A robot called 'Little Chubby' at a Chinese tech fair smashed through a glass booth and injured a visitor after a staff member accidentally pressed the wrong button, causing the robot to move in reverse and then speed forward for 10 seconds with its obstacle avoidance function disabled.
The incident occurred on November 17, 2016 at the 18th China Hi-Tech Fair in Shenzhen, China.

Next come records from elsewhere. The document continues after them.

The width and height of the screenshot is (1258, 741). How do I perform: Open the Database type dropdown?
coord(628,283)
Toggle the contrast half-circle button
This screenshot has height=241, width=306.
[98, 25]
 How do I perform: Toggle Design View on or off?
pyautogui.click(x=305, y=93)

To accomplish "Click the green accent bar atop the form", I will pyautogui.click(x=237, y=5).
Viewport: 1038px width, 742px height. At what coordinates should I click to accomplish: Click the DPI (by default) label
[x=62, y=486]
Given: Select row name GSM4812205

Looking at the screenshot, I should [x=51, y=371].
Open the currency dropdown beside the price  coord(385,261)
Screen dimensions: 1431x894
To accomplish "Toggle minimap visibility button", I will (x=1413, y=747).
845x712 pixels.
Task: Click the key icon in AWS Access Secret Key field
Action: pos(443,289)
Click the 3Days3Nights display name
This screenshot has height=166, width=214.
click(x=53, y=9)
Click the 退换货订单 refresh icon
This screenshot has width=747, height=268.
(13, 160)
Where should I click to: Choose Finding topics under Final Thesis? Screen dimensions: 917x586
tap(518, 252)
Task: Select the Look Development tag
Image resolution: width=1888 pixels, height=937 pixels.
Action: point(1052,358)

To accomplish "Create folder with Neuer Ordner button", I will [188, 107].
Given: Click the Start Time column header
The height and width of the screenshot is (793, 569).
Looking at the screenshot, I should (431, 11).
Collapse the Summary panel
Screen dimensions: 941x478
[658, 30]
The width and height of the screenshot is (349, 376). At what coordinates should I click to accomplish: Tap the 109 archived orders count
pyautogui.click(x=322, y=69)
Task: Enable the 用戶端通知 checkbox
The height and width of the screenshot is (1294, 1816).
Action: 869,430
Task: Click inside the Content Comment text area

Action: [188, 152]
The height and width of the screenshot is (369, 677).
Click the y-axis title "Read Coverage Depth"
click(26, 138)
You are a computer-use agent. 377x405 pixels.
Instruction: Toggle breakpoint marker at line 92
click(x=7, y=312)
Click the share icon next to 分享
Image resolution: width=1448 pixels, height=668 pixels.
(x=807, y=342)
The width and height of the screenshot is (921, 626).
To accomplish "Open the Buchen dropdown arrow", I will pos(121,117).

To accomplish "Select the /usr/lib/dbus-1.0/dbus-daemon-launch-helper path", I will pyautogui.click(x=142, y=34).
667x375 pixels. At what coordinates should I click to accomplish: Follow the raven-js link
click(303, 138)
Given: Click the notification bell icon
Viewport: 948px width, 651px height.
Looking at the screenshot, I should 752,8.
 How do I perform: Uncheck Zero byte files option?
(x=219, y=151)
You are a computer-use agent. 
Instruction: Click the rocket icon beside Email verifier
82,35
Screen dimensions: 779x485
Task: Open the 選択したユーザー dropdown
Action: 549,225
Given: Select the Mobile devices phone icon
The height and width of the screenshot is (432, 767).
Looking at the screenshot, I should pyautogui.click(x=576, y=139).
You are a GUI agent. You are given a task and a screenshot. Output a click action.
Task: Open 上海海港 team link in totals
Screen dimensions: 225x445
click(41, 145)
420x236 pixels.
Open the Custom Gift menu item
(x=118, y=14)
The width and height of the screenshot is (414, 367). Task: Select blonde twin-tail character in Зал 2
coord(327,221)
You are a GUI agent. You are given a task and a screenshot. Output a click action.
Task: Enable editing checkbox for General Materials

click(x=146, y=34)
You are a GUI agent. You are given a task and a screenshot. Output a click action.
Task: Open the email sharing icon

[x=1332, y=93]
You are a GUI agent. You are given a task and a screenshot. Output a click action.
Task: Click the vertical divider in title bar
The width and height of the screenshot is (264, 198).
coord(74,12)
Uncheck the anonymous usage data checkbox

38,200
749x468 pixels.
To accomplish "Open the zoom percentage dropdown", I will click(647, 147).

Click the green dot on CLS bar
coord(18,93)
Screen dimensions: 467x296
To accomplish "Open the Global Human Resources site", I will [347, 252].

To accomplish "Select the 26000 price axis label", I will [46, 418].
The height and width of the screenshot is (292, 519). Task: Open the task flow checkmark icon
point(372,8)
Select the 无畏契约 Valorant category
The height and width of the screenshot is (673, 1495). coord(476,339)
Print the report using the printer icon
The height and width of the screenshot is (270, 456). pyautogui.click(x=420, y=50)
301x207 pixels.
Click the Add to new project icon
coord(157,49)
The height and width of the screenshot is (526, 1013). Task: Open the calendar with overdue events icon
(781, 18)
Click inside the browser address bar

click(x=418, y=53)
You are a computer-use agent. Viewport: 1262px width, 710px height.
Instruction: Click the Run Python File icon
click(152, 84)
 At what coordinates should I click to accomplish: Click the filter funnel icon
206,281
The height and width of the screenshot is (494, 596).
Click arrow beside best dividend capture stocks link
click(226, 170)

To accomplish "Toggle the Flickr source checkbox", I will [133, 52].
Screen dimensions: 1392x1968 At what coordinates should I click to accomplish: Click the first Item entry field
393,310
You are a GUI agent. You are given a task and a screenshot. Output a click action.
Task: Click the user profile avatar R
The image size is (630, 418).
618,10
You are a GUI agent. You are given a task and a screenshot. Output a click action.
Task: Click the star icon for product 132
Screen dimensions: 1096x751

Little Chubby, an educational robot designed for children aged 4-12 and manufactured by Beijing-based company Evolver, was demonstrating its projection capabilities when a staff member accidentally pressed the wrong button. This caused the robot to move in reverse instead of forward. The robot's automatic obstacle detection and avoidance function had been turned off at the time, causing the machine to go out of control and speed forward for approximately 10 seconds before smashing into a glass wall. The impact shattered the glass booth, and flying glass fragments cut a visitor's ankle. The injured person was taken to the hospital and received stitches. Little Chubby is sold in China for 9,988 yuan ($1,460) for the basic version and 12,988 yuan for the advanced version, with over 3,000 units sold across China. Chinese media reported this as the first case in China of a robot injuring a human. The robot is marketed as a professional tutor and child's playmate for teaching English and general knowledge.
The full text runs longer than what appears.